Müvekkil babasının gayrimenkulüne 200.000TL'lik zorunlu ve faydalı masraf niteliğinde harcamalar yapıyor ve bu harcamalar neticesinde gayrimenkulün değeri de artıyor. Müvekkil bu gayrimenkulü kira ödemeden 2 yıl kullandıktan sonra babası ölüyor. Bu gayrimenkul müvekkile ve 2 kardeşine miras yoluyla intikal ediyor.

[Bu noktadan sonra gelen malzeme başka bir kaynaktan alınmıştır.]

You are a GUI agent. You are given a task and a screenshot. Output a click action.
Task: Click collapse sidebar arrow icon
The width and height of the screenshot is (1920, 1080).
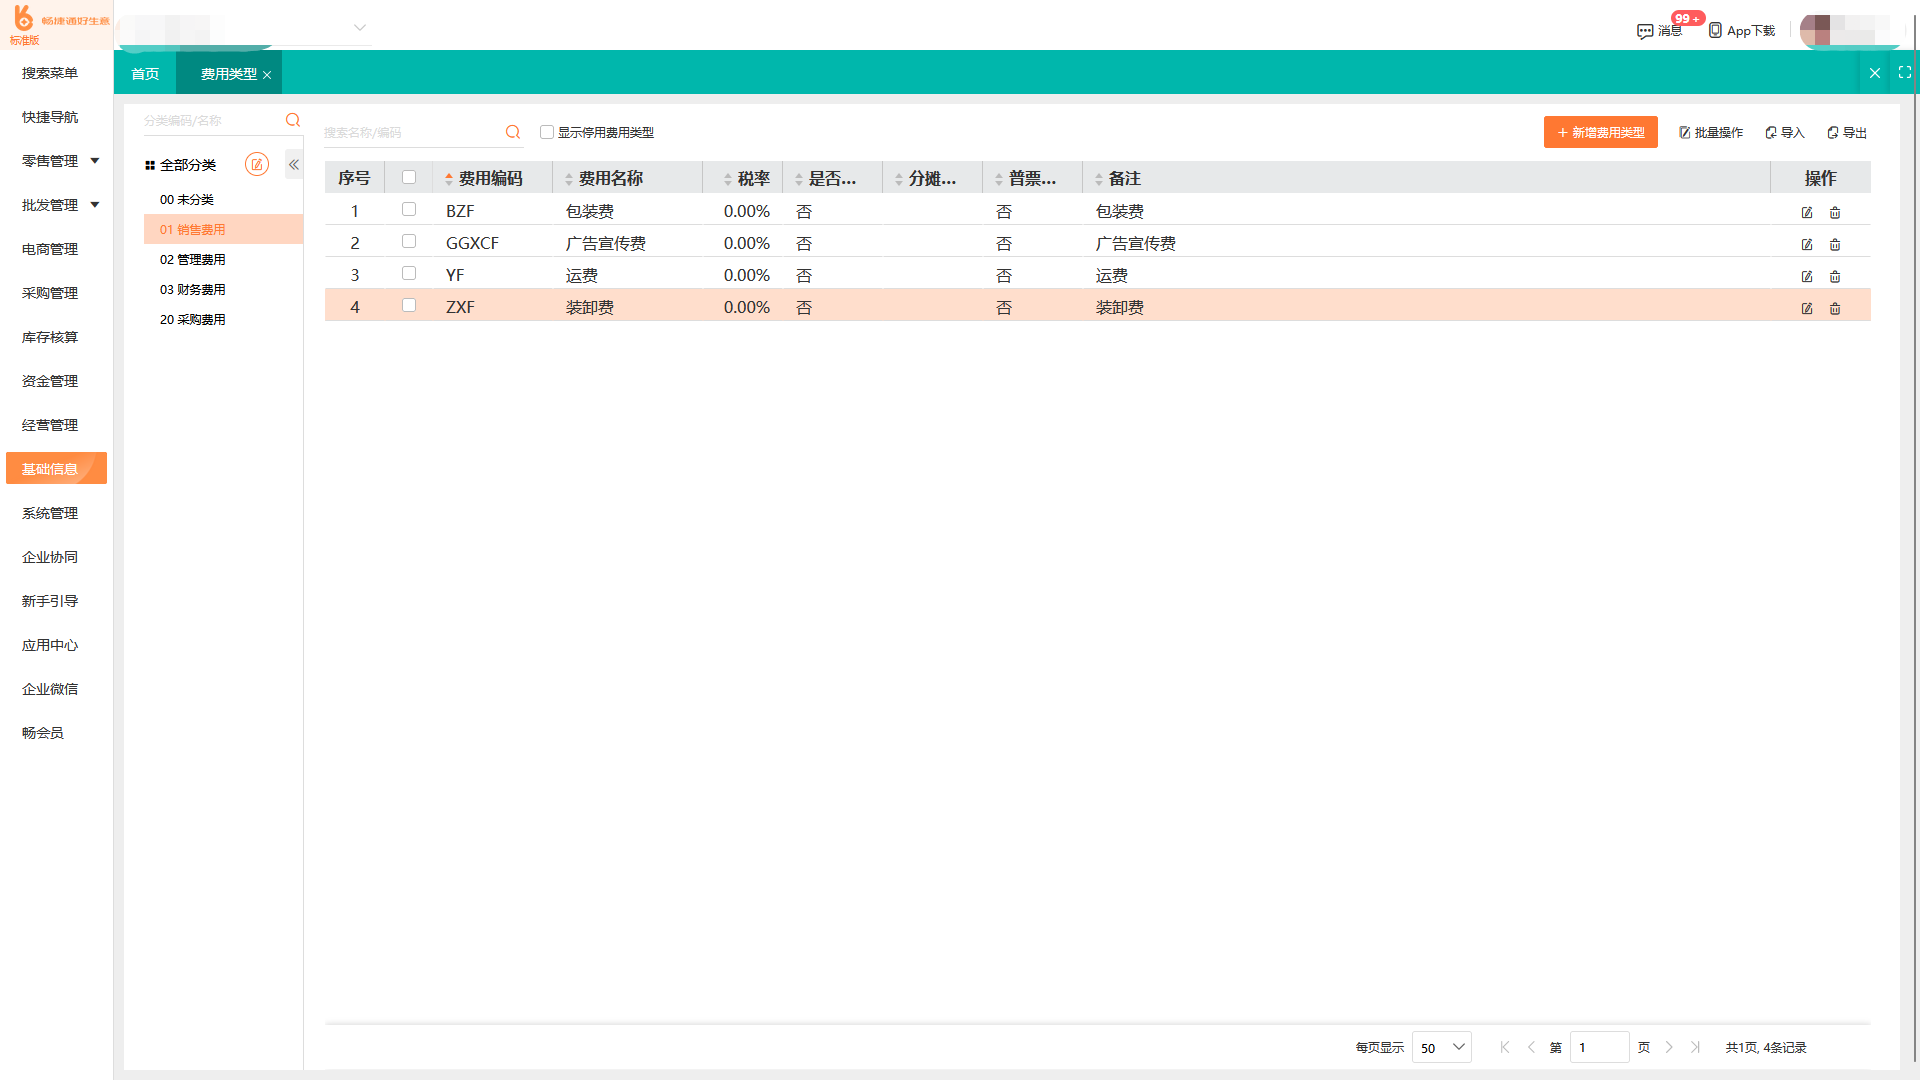tap(294, 164)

Müvekkil diğer mirasçılardan bu harcamalarını istiyor veya ona göre miras payının arttırılmasını istiyor. Ben mirasçılara karşı sebepsiz zenginleşme davası açmayı düşünüyorum. Buradaki mirasın açılmasını takiben zamanaşımı süresi nedir. Nasıl bir yol izlemem gerekiyor? Buna benzer ve sonuçlanan bir davası olan meslektaşlarım var mı?

Saygılarımla...


Yargıtay 13. H.D. 2000/6642 E. 2000/7395 K. 26.09.2000 Tarih
...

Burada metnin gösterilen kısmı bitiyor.